Bu uygulamanın keyfi ve Anayasada güvence altına alınan eşitlik ilkesine de açıkça aykırı olduğunu söyleyen Şahin açıklamasını şöyle sürdürdü: ‘‘Anayasamızın 10.Maddesine göre; herkes, dil, ırk, renk, cinsiyet, siyasi düşünce, felsefi inanç, din, mezhep ve benzeri sebeplerle ayırım gözetilmeksizin kanun önünde eşittir. Kadınlar ve erkekler eşit haklara sahiptir. Devlet, bu eşitliğin yaşama geçmesini sağlamakla yükümlüdür. Hiçbir kişiye, aileye, zümreye veya sınıfa imtiyaz tanınamaz. Bu keyfi karar Hatay İlimizde ve özellikle de ilçemizde yaşayan vatandaşlarımızı çok ciddi şekilde mağdur etmiştir.´´
Hükümetin, Hatay´ın bir kez daha kapsam dışında bırakılmasına gerekçe olarak, Hatay´ın hassas bir yer olduğu, güvenlik riski bulunması gösterildiğini de sözlerine emleyen, Hatay´a da komşu sınır illerini örnek gösterdi. Şahin, ‘‘Hatay yüzyıllardır medeniyetlere ev sahipliği yapmış, sevgi, barış ve kardeşlik şehridir. Hatay iç savaştan kaçan 600 bin Suriyeli mülteciye yılardır hoşgörüyle ev sahipliği yapmakta, AKP´nin ısrarla vermediği teşviklere rağmen ekmeğini bölüşmektedir. Bu kararın alındığı zamanda da, şu anda da Hatay´da herhangi bir güvenlik riski ise yoktur. AKP, Hatay´a üvey evlat muamelesi yapmakta, aklınca Hataylıları cezalandırmaktadır. Hatay halkı bu çifte standartı görüp en güzel cevabı sandıkta verecektir´´ dedi.
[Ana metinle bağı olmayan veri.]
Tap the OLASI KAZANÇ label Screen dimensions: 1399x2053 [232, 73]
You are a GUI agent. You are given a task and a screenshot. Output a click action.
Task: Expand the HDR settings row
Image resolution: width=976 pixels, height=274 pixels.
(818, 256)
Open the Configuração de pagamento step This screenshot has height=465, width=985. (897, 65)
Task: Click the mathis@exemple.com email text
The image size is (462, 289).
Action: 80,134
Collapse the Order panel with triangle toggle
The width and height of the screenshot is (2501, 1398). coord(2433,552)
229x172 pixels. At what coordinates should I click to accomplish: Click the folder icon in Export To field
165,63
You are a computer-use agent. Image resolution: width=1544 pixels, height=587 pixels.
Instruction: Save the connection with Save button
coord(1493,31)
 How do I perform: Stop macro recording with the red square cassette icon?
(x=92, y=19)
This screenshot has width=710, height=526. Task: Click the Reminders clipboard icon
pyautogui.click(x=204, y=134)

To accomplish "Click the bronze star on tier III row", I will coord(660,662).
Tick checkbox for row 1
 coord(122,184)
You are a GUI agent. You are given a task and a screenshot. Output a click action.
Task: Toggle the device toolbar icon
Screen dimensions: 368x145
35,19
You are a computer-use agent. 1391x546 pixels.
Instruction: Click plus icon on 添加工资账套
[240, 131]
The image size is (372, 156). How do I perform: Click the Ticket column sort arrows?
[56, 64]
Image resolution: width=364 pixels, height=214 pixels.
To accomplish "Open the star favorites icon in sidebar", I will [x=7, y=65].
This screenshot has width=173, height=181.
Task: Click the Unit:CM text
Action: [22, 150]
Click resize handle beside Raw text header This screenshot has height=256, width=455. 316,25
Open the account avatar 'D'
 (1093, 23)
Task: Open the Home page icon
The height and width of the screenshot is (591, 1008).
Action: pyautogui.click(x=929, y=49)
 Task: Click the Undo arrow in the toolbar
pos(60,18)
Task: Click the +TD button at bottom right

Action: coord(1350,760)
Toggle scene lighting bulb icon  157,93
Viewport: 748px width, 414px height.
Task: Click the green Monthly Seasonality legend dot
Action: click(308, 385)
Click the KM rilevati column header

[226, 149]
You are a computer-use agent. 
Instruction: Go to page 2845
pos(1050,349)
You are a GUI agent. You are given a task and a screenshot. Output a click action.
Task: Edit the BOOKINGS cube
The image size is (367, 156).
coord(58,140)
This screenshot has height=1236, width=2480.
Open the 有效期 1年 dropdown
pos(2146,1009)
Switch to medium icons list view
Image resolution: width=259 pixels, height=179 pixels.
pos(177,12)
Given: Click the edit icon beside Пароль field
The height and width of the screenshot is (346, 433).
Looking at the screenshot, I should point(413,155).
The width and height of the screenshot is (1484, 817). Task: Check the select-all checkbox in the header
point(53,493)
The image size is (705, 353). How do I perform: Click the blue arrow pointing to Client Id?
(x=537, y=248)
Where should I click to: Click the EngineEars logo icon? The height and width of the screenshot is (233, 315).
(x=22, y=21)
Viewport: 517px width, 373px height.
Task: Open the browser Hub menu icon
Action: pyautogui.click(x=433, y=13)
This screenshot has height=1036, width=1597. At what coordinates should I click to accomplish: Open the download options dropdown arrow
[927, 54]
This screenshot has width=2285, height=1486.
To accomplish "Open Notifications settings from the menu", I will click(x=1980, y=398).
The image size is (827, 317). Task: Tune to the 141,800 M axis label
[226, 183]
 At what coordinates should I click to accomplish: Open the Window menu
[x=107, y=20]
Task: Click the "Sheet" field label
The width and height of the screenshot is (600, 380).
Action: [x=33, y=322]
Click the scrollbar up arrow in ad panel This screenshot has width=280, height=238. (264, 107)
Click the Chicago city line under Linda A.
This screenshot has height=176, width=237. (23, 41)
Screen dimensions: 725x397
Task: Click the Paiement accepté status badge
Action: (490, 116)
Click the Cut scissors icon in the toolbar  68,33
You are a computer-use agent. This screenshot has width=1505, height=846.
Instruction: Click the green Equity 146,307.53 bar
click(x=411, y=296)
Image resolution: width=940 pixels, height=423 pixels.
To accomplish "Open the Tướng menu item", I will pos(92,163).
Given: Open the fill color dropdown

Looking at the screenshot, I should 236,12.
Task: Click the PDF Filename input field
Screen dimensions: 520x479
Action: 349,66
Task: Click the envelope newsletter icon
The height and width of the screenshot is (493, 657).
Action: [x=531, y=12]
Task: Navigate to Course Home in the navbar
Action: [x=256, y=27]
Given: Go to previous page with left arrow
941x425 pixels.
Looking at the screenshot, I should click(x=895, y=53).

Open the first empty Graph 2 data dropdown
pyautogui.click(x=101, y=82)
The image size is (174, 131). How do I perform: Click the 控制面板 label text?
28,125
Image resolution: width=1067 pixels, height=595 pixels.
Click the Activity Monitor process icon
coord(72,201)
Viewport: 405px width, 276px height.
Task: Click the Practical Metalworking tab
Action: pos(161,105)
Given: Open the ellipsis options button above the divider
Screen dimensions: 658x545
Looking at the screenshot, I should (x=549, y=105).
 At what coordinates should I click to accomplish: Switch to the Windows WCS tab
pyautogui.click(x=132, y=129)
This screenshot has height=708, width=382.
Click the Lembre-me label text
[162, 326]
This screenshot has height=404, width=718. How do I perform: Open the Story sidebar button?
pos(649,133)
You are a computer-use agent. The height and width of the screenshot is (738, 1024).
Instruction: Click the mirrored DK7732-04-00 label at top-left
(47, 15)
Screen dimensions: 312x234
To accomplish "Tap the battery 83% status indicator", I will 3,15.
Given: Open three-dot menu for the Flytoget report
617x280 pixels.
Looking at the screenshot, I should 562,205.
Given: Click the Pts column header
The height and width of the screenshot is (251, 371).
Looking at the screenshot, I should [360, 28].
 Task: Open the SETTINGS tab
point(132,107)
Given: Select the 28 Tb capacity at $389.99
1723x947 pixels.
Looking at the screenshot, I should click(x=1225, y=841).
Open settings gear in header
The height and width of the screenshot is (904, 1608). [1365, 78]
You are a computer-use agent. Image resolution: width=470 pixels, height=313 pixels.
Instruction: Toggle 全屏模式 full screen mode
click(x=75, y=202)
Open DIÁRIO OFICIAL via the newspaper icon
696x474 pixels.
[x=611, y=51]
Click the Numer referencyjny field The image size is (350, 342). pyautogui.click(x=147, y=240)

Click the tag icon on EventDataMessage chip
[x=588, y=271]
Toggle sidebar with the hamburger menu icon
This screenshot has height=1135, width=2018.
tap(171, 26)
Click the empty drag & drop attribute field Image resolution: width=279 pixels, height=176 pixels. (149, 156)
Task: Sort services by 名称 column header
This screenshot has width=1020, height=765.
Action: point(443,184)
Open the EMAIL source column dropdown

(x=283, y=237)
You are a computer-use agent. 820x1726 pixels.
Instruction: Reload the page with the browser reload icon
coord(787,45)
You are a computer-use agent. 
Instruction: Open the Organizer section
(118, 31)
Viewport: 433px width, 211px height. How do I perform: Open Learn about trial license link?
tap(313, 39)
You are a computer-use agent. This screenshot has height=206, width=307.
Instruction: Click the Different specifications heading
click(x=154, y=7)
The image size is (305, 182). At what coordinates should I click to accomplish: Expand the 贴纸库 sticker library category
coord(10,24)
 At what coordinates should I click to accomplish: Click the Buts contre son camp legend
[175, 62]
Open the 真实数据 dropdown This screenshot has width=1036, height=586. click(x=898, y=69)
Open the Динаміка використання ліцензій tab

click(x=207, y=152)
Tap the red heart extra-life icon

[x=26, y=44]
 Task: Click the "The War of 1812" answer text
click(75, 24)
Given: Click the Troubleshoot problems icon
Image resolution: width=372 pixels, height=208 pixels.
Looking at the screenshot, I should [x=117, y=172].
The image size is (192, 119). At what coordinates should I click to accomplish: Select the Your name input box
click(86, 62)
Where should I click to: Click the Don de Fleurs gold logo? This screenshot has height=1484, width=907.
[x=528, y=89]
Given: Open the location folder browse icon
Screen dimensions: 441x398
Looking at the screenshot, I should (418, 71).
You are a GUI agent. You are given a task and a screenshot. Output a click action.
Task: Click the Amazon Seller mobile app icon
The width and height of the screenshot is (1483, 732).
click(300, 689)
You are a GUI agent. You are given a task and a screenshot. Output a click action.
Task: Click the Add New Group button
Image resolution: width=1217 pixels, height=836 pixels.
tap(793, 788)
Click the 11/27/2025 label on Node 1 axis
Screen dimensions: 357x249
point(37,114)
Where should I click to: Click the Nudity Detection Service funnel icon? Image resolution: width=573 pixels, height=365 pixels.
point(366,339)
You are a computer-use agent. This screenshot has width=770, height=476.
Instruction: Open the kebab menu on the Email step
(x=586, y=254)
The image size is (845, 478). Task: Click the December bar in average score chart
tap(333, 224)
Hangi sorulara yanıt istedi?
Şahin, soru önergesinde hükümetin yanıtlaması talebiyle şu soruları yöneltti: “Hatay ilindeki köylüler hazine toprağının satışından yararlanamazken, yabancılara toprak satışı yapıldığı bilinmektedir. Bu noktada hükümetinizin tutumu net olarak keyfi bir tutumdur mudur? Hazine arazilerinin kullanıcılarına satışına yönelik tebliğde Hatay ili hangi sebeplerden ötürü kapsam dışında kalmıştır? İki günde bir yakın çevrede bombaların patladığı, füzelerin düştüğü Gaziantep´te, Kilis´te, Islahiye´de güvenlik riski yok denilerek tebliğ kapsamına alınmış ve hazine arazileri oradaki vatandaşlara satılabilirken, Hatay´da güvenlik riski var o nedenle hazine arazileri uzun yıllardır kullanan vatandaşlara satılamaz demek Anayasanın ‘eşitlik´ ilkesine açıkça aykırı değil midir? Hatay´daki köylüler hazine toprağının satışından yararlanamazken, yabancılara 2012-2020 yılları arası ne kadar toprak satışı yapılmıştır? Hatay ve kapsam dışı bırakılan diğer bölgelerin de tebliğden yararlanmasına yönelik bir düzenlemeniz olacak mıdır? Olmayacak ise gerekçeleri nelerdir?”